_WORK TO BE COMPLETED_:
Convert the stretch of items from the line containing "How do I perform: Expand" through the line containing "Click the Help" into a numbered list, omitting blank lines.

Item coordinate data
▽

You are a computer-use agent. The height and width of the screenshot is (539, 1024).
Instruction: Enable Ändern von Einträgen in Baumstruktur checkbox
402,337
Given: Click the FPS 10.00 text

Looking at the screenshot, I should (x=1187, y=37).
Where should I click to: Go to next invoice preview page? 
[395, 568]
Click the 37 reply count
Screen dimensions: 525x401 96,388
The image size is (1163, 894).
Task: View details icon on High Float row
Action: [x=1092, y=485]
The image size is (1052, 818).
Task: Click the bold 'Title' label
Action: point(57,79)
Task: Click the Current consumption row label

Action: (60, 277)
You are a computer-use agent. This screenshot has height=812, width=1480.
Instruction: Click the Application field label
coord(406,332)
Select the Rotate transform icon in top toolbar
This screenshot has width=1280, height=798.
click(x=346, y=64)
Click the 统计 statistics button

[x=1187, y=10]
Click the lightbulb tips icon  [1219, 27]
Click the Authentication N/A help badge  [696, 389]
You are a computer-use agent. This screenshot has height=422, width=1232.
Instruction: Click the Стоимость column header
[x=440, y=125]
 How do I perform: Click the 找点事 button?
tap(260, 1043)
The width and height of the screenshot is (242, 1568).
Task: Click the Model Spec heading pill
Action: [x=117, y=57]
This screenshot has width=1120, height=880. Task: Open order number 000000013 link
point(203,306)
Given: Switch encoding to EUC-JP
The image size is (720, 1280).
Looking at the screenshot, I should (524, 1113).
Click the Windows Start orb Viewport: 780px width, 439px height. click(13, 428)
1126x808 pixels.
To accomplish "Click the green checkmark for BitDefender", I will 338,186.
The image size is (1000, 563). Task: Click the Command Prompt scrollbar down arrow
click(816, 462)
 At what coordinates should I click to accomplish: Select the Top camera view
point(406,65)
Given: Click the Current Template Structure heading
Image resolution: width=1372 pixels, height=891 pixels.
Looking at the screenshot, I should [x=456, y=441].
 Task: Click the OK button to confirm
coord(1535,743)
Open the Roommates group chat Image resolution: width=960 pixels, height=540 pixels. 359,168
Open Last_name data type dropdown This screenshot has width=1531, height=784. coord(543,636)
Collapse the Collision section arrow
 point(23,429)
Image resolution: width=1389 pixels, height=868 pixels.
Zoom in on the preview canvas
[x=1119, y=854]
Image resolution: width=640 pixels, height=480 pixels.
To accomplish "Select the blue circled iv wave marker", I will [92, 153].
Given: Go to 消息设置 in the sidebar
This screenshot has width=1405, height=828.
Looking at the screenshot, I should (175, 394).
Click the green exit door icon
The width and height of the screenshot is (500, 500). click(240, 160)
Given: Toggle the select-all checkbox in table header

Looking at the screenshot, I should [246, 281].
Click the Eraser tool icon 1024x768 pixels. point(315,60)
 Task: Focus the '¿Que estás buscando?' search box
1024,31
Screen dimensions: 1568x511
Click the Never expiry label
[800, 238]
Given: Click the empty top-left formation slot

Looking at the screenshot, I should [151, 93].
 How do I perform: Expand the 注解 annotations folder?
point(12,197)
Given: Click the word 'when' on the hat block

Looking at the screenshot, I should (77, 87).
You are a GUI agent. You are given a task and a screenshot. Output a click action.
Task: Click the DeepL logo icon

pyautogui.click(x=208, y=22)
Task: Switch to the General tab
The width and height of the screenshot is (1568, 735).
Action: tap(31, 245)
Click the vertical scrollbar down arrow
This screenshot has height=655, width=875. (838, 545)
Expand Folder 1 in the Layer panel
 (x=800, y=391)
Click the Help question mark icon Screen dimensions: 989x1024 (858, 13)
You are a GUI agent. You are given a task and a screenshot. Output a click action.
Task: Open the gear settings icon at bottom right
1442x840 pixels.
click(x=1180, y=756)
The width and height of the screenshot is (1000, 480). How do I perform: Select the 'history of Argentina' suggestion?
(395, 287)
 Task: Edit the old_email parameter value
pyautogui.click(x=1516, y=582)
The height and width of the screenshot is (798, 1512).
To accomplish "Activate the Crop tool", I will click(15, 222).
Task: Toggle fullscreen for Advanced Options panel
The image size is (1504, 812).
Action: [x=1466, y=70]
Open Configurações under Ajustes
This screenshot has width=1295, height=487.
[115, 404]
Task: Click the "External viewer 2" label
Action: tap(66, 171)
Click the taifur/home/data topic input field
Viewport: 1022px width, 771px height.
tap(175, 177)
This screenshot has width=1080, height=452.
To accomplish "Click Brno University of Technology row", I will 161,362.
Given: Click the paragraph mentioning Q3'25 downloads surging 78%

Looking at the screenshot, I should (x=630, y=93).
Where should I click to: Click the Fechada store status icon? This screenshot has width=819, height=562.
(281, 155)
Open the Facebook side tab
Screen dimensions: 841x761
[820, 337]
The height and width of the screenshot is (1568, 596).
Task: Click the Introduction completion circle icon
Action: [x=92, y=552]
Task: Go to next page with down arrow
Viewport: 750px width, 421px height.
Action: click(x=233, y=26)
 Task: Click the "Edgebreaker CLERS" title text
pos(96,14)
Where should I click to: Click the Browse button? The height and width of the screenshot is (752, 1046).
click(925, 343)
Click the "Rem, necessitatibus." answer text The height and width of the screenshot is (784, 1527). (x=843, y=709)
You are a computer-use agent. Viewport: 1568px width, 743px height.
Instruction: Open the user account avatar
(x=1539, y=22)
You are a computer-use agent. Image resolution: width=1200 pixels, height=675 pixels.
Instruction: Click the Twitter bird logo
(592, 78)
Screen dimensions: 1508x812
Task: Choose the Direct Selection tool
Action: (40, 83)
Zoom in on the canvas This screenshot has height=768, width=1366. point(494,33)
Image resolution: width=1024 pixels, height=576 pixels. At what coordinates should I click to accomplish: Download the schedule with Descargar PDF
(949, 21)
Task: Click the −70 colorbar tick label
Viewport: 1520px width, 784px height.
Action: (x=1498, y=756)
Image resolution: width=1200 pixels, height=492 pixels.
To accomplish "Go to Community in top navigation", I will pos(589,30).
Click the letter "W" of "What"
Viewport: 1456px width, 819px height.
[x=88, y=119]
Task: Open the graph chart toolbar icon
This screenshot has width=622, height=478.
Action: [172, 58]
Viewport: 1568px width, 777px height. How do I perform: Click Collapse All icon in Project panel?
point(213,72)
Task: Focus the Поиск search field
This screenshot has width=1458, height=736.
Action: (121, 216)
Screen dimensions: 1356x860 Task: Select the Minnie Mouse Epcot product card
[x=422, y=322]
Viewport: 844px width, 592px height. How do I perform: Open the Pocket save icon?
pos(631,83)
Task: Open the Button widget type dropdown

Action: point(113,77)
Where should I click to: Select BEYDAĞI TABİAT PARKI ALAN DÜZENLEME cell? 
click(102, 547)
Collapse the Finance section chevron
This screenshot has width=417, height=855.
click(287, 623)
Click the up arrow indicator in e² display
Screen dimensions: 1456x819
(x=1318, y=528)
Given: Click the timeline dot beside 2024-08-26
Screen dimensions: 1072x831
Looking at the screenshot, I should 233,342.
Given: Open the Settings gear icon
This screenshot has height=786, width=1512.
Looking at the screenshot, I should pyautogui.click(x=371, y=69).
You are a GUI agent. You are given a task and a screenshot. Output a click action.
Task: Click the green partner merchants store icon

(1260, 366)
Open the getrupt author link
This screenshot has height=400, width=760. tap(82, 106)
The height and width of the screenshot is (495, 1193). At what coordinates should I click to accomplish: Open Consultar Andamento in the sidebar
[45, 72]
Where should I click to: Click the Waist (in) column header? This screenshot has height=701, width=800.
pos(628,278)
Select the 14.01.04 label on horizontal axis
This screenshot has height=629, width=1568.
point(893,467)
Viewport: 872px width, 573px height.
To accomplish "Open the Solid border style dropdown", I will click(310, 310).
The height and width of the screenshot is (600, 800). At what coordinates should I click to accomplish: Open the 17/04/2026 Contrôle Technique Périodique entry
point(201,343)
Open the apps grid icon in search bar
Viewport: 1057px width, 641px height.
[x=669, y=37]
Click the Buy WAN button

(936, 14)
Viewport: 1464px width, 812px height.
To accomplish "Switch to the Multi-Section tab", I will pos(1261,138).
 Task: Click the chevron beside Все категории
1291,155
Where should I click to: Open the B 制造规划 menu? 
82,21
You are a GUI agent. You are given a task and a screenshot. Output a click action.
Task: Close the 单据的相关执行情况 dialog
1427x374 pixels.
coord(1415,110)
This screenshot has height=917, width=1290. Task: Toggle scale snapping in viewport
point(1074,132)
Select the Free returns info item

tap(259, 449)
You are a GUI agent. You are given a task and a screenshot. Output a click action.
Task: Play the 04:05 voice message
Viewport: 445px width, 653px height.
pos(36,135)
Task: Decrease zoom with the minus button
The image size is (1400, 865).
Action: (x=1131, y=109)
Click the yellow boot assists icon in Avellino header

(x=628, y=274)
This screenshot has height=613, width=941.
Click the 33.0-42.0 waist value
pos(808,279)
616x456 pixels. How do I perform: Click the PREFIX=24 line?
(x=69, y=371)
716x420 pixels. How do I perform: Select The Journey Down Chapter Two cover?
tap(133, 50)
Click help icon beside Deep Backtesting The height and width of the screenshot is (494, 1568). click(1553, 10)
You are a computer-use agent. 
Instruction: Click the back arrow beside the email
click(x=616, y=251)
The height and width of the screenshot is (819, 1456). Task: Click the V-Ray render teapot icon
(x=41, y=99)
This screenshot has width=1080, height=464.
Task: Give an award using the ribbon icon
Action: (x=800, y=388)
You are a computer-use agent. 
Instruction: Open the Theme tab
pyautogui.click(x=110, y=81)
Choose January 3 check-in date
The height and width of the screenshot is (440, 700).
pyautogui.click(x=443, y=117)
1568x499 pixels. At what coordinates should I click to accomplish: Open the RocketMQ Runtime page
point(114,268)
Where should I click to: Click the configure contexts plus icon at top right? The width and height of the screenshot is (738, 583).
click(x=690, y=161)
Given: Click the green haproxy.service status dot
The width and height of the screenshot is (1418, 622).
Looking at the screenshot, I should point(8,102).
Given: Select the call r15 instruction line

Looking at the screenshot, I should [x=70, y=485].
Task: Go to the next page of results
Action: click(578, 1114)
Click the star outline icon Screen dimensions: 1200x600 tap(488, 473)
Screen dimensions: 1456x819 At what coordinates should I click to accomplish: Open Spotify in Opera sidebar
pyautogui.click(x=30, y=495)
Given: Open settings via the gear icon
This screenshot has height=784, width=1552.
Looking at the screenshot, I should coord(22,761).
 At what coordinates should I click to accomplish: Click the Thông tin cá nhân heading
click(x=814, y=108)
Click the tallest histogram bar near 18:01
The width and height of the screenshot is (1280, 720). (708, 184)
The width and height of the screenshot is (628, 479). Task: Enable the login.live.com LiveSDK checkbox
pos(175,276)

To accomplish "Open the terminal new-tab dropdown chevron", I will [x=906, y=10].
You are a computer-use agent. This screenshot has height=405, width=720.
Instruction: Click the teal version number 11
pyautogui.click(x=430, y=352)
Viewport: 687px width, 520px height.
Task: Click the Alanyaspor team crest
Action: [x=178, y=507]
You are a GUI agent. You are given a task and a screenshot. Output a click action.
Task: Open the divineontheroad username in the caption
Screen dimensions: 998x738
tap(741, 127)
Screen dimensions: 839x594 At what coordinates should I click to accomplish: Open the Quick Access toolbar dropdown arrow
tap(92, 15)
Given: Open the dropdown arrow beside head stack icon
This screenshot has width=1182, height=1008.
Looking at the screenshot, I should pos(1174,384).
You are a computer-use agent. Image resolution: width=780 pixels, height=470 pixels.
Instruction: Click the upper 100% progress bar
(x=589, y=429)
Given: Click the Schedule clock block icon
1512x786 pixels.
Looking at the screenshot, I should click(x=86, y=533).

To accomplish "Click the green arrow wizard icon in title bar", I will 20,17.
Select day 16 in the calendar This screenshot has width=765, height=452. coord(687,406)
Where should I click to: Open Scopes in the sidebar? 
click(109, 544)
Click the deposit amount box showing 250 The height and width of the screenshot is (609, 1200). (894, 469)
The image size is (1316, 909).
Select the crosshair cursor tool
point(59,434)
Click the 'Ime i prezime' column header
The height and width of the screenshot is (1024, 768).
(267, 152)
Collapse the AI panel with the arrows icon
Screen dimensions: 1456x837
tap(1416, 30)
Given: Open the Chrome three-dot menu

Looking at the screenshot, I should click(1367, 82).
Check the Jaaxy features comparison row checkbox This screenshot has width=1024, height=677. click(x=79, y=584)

△

_SOLUTION TO THIS PROBLEM_:
1.  How do I perform: Expand the 注解 annotations folder?
2. point(12,197)
3. Given: Click the word 'when' on the hat block
4. Looking at the screenshot, I should (77, 87).
5. You are a GUI agent. You are given a task and a screenshot. Output a click action.
6. Task: Click the DeepL logo icon
7. pyautogui.click(x=208, y=22)
8. Task: Switch to the General tab
9. The width and height of the screenshot is (1568, 735).
10. Action: tap(31, 245)
11. Click the vertical scrollbar down arrow
12. This screenshot has height=655, width=875. (838, 545)
13. Expand Folder 1 in the Layer panel
14.  (x=800, y=391)
15. Click the Help question mark icon Screen dimensions: 989x1024 (858, 13)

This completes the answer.